While the regulator’s report noted the sustainability of the company’s pensions and benefits has improved in recent years, it attributes that to an increase in pension contributions negotiated with its unions in the most recent round of collective bargaining. It called the company’s overall pension and benefits costs “clearly excessive,” pointing to evidence that demonstrates they’re above market. The evidence included a Willis Tower Watson benchmarking report that found the pension and benefits are 32 per cent more generous than those of comparable companies.

Read: Electricity sector pensions expensive: report

The utility has, in fact, come under scrutiny in the past for the high ratio of employer contributions to the pension plan in comparison to those of employees. “According to OPG, its contribution in 2015 was approximately 3:1, and it is expected to be approximately 2:1 in 2017,” the regulator’s report stated, although it also noted disagreements over the power company’s methodology used to calculate the ratio.

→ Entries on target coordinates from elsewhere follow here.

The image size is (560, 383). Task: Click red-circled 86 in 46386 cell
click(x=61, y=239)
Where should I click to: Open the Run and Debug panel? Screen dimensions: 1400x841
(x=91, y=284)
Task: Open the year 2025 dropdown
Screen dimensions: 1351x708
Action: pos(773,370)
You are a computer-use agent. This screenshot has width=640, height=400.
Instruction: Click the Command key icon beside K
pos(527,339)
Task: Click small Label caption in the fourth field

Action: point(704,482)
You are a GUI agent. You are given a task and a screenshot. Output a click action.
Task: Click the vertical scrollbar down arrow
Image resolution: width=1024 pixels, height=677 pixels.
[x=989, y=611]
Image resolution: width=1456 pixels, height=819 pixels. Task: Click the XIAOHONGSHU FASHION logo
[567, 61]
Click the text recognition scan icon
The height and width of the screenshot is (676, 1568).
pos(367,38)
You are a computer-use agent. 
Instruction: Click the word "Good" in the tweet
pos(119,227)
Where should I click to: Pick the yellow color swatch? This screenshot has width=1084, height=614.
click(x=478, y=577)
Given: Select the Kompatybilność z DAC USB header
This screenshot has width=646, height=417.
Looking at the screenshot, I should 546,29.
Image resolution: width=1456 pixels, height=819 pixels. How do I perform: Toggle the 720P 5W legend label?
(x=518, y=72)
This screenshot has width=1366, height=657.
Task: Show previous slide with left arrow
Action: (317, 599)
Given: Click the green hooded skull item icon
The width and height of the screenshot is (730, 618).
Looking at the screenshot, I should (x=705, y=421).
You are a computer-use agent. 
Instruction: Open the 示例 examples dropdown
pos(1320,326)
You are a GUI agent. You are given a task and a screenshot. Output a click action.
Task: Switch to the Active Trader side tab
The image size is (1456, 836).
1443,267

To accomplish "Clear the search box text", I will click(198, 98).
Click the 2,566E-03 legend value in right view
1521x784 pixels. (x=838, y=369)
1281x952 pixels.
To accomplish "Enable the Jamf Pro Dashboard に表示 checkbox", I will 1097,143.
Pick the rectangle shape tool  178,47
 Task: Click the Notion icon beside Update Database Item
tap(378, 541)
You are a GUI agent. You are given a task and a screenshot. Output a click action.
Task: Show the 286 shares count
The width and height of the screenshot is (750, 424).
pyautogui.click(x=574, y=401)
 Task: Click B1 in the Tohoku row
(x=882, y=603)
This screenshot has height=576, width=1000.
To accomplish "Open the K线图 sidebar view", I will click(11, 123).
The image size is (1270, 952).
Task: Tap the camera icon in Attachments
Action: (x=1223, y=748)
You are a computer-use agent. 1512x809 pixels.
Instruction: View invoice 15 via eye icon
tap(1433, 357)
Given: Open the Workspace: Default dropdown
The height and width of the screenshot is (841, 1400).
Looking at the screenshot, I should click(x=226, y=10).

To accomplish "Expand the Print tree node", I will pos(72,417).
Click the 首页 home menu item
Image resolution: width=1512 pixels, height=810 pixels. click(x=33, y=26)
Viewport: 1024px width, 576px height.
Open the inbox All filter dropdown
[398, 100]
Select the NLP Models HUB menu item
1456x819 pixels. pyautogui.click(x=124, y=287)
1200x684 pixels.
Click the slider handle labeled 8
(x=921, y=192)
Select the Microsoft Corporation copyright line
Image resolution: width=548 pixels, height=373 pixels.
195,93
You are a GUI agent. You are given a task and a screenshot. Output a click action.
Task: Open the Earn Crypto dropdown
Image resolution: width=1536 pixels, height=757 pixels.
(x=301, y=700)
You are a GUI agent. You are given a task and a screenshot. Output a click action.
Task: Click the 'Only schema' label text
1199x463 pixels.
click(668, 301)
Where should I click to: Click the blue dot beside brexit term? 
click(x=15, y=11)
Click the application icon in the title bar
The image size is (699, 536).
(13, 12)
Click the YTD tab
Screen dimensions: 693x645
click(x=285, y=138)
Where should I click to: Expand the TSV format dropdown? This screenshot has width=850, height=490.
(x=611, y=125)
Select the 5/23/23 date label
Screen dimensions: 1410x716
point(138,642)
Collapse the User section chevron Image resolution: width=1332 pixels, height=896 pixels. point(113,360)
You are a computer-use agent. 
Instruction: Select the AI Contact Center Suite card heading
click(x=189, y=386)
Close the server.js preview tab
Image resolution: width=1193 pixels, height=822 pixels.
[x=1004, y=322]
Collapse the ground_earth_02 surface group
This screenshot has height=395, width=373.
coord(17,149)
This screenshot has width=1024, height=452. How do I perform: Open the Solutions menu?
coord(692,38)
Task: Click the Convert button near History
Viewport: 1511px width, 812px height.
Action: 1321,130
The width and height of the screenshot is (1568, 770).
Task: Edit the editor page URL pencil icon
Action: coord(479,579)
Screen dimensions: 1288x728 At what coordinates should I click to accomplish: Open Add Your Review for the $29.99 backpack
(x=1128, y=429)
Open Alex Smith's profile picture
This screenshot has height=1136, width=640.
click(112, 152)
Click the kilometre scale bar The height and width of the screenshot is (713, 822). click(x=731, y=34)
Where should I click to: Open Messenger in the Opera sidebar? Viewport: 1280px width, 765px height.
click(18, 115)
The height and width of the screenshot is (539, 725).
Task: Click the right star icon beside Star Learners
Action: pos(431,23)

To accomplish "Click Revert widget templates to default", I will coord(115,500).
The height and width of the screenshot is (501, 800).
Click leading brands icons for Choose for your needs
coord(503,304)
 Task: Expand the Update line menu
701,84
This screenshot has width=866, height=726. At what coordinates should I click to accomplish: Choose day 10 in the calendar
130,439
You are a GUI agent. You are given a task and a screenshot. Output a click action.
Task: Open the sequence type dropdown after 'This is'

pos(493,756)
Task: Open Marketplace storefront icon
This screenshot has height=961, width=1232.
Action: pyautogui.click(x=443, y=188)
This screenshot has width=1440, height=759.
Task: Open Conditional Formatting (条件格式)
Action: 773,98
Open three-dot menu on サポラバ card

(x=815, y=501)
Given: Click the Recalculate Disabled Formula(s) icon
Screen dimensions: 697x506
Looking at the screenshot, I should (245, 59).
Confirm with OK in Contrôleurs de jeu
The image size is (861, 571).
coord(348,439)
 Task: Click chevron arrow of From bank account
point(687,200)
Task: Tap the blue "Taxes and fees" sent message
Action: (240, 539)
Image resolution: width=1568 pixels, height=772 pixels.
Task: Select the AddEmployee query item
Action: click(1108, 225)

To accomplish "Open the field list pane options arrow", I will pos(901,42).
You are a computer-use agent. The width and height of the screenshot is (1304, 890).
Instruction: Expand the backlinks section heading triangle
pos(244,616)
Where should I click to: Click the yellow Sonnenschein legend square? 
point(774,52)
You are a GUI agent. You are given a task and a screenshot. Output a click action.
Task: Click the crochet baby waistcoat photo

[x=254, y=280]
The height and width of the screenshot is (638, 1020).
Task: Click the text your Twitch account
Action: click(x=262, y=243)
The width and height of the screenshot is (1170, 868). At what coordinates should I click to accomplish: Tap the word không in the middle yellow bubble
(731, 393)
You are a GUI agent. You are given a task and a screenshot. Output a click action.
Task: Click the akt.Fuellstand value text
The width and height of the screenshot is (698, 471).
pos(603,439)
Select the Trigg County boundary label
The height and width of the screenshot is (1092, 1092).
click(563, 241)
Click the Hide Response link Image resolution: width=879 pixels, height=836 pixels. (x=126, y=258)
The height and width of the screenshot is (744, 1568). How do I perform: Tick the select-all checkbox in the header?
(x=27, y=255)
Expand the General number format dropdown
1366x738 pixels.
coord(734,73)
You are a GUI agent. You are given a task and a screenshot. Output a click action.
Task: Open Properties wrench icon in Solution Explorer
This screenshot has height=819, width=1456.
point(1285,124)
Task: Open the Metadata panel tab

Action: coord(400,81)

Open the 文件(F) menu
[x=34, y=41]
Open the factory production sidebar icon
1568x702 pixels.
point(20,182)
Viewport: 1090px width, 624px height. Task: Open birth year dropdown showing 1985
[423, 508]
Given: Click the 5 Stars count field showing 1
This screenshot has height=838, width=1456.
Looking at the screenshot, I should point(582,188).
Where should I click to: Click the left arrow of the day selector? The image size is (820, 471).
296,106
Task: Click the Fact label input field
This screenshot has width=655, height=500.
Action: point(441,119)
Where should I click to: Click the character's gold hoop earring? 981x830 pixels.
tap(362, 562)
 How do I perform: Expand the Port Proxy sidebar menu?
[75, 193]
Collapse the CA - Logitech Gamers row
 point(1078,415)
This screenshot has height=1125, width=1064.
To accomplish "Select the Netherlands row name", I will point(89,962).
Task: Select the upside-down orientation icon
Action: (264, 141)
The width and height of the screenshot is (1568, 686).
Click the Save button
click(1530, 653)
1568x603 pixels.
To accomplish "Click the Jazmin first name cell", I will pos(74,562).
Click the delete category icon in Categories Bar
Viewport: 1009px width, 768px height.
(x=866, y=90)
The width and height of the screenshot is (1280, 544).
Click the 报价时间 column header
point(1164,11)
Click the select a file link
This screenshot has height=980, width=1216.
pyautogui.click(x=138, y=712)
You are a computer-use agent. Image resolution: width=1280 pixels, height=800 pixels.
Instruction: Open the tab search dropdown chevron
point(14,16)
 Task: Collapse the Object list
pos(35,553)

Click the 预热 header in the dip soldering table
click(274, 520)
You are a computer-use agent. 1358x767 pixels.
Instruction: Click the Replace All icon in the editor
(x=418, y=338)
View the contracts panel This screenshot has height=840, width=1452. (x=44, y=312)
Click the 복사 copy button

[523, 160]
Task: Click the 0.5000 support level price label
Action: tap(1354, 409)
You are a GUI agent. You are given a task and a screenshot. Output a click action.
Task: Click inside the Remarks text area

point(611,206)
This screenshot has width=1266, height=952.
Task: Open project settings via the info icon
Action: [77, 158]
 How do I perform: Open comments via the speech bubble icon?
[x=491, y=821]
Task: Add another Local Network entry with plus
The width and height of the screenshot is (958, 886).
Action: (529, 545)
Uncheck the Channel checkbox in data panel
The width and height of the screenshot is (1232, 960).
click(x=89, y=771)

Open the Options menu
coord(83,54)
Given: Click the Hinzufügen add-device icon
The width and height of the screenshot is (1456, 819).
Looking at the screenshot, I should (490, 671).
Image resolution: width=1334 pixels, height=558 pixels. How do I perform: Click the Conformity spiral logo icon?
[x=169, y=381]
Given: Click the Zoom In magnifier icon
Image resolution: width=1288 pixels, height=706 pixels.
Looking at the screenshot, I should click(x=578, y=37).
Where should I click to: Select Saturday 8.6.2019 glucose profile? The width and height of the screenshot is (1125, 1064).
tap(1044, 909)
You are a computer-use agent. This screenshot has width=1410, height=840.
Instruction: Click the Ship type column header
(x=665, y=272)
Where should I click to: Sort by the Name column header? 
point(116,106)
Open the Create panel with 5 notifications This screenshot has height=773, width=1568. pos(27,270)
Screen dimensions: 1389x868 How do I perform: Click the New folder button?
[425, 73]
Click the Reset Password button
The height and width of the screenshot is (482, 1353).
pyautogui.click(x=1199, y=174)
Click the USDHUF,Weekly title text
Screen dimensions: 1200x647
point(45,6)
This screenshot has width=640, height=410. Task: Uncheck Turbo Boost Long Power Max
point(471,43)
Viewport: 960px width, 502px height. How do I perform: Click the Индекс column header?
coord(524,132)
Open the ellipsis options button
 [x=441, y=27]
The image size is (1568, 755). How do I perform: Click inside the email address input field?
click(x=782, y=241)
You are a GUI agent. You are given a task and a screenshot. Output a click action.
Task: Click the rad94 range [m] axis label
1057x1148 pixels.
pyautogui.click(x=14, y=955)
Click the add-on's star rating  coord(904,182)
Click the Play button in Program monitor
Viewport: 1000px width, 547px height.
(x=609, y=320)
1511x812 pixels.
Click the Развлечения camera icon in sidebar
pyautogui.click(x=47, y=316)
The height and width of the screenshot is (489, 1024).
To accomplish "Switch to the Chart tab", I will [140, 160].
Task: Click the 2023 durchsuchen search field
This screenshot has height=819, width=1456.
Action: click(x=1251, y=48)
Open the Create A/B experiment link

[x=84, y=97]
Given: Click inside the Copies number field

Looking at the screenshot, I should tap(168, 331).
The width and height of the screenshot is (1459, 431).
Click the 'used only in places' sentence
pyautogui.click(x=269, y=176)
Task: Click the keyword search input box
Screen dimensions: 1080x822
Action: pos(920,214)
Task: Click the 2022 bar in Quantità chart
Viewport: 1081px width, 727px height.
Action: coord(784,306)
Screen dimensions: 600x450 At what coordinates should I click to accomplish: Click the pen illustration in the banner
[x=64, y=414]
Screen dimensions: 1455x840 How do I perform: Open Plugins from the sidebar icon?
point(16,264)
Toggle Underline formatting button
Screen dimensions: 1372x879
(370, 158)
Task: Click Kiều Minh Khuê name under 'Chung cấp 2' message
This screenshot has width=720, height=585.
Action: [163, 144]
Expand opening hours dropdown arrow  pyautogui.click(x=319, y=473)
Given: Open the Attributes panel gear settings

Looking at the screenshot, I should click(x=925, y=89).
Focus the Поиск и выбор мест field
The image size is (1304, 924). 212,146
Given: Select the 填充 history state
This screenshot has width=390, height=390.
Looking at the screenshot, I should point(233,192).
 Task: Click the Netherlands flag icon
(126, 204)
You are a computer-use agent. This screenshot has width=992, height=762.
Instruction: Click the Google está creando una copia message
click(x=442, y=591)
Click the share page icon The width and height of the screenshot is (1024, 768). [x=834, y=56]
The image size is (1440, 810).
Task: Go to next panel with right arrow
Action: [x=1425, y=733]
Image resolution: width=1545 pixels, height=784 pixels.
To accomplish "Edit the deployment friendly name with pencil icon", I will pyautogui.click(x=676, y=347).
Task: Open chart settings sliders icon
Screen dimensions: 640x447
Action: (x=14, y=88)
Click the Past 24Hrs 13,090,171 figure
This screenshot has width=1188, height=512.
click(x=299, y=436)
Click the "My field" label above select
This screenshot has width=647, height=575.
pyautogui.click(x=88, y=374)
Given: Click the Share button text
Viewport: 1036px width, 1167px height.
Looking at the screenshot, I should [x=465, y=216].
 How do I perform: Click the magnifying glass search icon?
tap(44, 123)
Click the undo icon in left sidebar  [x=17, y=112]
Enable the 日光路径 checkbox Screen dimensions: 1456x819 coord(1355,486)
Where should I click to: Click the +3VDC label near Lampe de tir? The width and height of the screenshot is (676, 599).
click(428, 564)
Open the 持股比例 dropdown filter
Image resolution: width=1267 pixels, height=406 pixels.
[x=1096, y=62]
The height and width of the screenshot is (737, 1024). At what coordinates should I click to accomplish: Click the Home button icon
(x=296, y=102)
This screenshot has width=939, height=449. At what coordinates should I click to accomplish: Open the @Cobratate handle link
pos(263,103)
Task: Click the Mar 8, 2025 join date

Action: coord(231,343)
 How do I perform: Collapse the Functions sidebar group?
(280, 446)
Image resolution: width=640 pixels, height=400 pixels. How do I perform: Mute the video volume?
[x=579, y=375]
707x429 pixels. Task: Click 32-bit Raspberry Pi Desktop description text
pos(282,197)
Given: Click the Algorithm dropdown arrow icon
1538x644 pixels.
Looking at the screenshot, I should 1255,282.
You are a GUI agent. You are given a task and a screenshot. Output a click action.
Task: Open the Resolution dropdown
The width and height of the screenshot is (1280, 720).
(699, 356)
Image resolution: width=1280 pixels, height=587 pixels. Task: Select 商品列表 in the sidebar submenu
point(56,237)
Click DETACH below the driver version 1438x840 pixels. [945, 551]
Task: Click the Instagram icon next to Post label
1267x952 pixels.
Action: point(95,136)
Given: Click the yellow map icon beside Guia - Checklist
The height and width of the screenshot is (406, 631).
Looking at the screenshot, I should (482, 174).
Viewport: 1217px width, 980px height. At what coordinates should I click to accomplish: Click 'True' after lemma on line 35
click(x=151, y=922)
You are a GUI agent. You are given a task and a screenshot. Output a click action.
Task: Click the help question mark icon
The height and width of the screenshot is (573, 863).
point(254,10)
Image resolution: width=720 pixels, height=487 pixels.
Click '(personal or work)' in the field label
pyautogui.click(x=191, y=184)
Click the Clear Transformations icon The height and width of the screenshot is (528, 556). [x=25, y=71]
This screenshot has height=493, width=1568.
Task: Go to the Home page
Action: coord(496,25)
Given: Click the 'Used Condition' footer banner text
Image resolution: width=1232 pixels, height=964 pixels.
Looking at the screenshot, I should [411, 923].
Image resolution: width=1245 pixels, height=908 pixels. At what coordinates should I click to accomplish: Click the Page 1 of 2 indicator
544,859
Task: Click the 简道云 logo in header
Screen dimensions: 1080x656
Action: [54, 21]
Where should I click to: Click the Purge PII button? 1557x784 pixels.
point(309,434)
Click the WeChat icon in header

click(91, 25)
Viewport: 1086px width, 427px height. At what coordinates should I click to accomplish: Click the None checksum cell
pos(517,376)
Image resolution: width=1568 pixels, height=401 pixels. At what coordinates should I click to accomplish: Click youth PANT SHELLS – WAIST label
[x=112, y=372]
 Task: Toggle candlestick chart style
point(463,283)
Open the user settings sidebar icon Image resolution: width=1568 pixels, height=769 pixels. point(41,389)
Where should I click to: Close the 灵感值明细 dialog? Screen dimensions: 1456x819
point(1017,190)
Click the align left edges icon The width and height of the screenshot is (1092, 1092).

“Depending on exactly what employer expenses are included in the calculation, the contribution ratio was calculated to be closer to 3:1 or 4:1 in 2018,” the report stated.

Ontario Power Generation declined to comment on the specifics of the report but it did note in a press release that it’s reviewing the decision in detail.

Read: Should public pensions be subject to stronger transparency obligations?

Editor’s note: The article was amended on Jan. 8 at 2:25 p.m. to reflect a correction from the Ontario Energy Board. While it confirmed that $500 million is to be cut from Ontario Power Generation’s nuclear operations budget over the next five years, it isn’t able to provide an exact estimate of how much of that amount is associated with pension and benefits.